Living out each day as if it were the eternal recurrence of some yesterday we could not grieve, our fundamental adaptation to life gradually becomes more and more antiquated until, at least, we ourselves become outmoded (p. 9).
The premise here is that what we experience, and particularly (according to Mogenson) what we ardently desire but cannot have, or that we lose, determines—not just influences—how we perceive the world. It takes a huge effort even to make a crack in the blinders, the filter, that creates our version of reality.
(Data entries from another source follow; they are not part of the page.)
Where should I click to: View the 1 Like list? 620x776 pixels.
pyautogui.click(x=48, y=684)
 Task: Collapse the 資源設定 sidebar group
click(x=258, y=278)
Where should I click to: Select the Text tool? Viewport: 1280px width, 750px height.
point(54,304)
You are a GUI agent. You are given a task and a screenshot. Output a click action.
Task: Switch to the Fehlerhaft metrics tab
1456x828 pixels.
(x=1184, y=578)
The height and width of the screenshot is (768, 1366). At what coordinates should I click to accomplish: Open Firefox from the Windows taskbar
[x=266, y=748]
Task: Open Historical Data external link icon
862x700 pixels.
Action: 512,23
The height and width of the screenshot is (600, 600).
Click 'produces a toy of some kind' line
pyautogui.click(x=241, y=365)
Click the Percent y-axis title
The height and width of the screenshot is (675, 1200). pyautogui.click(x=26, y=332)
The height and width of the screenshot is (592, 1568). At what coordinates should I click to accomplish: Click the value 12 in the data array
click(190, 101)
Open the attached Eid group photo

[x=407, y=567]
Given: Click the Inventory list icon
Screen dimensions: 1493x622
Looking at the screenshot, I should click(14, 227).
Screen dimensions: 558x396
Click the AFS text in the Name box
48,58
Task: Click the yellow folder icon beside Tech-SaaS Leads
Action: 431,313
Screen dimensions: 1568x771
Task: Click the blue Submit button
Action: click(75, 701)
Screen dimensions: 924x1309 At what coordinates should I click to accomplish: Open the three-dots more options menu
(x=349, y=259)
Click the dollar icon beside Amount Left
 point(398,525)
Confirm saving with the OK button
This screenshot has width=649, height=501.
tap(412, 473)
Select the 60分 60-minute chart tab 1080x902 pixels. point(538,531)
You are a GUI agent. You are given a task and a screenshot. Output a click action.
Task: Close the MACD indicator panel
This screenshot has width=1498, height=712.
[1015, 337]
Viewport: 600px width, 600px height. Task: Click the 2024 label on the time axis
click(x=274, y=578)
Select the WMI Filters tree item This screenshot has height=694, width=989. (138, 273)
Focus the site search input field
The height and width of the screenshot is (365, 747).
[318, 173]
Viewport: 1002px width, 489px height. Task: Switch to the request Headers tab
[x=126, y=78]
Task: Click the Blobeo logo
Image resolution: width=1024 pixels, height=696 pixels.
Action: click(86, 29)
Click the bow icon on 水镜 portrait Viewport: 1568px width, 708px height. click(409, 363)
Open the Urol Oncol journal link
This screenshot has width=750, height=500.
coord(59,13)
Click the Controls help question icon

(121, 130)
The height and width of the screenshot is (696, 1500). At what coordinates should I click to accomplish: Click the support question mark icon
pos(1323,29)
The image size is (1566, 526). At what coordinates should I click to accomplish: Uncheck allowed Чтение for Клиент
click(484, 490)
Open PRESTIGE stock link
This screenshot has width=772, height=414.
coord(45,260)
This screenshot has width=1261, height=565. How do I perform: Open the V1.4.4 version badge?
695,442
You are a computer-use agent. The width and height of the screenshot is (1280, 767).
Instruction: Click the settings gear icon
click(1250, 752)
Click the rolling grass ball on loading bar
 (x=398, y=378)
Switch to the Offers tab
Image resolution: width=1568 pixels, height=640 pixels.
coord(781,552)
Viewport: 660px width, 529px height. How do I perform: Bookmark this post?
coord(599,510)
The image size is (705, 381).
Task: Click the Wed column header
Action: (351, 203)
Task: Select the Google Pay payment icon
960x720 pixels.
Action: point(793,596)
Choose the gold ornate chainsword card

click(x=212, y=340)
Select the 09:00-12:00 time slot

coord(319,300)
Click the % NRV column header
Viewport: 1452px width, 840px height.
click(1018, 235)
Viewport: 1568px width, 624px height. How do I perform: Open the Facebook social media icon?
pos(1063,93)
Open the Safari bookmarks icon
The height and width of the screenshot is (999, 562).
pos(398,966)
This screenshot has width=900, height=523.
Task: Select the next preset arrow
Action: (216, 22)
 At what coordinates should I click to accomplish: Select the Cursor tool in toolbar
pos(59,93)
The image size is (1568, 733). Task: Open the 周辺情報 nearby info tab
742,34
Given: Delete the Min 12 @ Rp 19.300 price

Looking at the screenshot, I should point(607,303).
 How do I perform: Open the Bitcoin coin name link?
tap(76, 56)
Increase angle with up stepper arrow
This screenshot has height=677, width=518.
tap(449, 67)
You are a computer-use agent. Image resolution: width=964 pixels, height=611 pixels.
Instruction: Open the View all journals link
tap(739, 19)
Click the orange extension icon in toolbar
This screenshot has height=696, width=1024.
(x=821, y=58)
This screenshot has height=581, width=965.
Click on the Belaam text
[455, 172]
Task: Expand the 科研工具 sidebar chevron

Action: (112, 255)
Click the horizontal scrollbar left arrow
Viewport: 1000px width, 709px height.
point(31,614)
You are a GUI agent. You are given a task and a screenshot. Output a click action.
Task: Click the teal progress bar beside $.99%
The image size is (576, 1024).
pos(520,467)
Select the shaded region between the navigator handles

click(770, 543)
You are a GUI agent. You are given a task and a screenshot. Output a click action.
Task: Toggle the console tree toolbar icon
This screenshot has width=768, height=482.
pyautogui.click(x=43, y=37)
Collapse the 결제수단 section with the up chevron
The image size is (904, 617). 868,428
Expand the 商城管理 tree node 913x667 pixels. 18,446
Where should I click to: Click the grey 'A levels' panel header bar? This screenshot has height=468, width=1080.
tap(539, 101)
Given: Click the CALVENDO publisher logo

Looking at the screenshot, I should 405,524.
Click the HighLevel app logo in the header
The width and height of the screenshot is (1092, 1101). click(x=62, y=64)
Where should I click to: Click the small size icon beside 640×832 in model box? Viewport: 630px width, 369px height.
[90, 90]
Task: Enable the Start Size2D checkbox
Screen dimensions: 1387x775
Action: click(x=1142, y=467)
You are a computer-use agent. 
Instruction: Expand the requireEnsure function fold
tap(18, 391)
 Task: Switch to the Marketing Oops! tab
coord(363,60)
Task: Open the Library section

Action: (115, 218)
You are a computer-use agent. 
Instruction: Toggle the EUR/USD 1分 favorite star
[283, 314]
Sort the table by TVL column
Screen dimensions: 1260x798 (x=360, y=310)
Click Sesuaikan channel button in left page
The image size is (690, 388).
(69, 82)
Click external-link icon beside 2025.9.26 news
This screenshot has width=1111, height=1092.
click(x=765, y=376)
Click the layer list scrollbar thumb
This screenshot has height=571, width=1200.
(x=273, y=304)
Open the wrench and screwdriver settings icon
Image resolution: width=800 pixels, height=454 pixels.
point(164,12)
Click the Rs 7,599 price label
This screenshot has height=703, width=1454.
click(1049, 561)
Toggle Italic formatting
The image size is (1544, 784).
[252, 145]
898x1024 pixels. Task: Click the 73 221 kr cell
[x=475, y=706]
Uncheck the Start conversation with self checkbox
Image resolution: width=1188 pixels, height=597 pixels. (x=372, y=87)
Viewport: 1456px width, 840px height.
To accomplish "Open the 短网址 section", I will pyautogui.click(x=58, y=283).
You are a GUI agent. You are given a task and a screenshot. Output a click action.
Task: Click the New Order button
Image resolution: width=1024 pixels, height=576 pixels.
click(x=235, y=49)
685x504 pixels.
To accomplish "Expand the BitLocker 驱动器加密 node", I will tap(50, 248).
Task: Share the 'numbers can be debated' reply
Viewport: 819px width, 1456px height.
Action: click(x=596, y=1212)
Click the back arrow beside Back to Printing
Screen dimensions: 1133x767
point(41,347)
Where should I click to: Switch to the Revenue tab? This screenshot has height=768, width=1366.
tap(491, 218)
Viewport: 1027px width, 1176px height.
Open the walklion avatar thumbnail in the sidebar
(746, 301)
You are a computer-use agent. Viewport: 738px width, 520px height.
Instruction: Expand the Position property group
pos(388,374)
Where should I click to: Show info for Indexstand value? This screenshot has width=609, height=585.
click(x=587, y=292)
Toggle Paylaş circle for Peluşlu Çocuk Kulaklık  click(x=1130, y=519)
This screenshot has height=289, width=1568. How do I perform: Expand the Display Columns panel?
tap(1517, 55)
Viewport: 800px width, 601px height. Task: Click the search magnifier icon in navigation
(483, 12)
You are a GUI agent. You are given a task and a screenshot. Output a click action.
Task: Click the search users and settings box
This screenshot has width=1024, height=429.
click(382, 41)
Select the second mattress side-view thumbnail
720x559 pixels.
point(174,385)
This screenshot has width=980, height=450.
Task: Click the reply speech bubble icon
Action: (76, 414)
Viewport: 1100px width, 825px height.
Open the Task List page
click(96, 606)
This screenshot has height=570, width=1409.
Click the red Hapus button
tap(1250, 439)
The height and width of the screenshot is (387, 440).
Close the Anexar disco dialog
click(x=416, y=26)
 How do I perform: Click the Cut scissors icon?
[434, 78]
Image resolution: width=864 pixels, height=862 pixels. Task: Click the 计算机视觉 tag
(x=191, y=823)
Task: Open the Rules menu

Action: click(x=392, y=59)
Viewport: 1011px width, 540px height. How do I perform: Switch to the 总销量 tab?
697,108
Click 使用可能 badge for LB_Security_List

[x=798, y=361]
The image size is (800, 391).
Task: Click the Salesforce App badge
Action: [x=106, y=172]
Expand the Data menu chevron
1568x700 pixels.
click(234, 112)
Realizing this, it’s easier to understand why I initially saw my fellow intern’s material as “spun” to the point of falsehood, and perceived it as malicious or even threatening:  because I would never allow myself to toot my own horn in that way. No matter that it was true; I was unable to see it. To do so would violate my perception of reality, based on my long-ago experiences.

As a child, I developed the conviction that no matter what I did, I was never going to be good enough to satisfy my parents, much less the world at large. That filter, that gate, has been so effective that only now, in my seventh decade, can I even begin to question my conditioned version of reality. That someone else, doing largely the same things as I do every day, would interpret his own importance so differently was a huge challenge to me.

Well, there’s something to be said for a shock to the ego—and this shock was a positive one. I’m going to have to challenge my own worldview here, starting right now.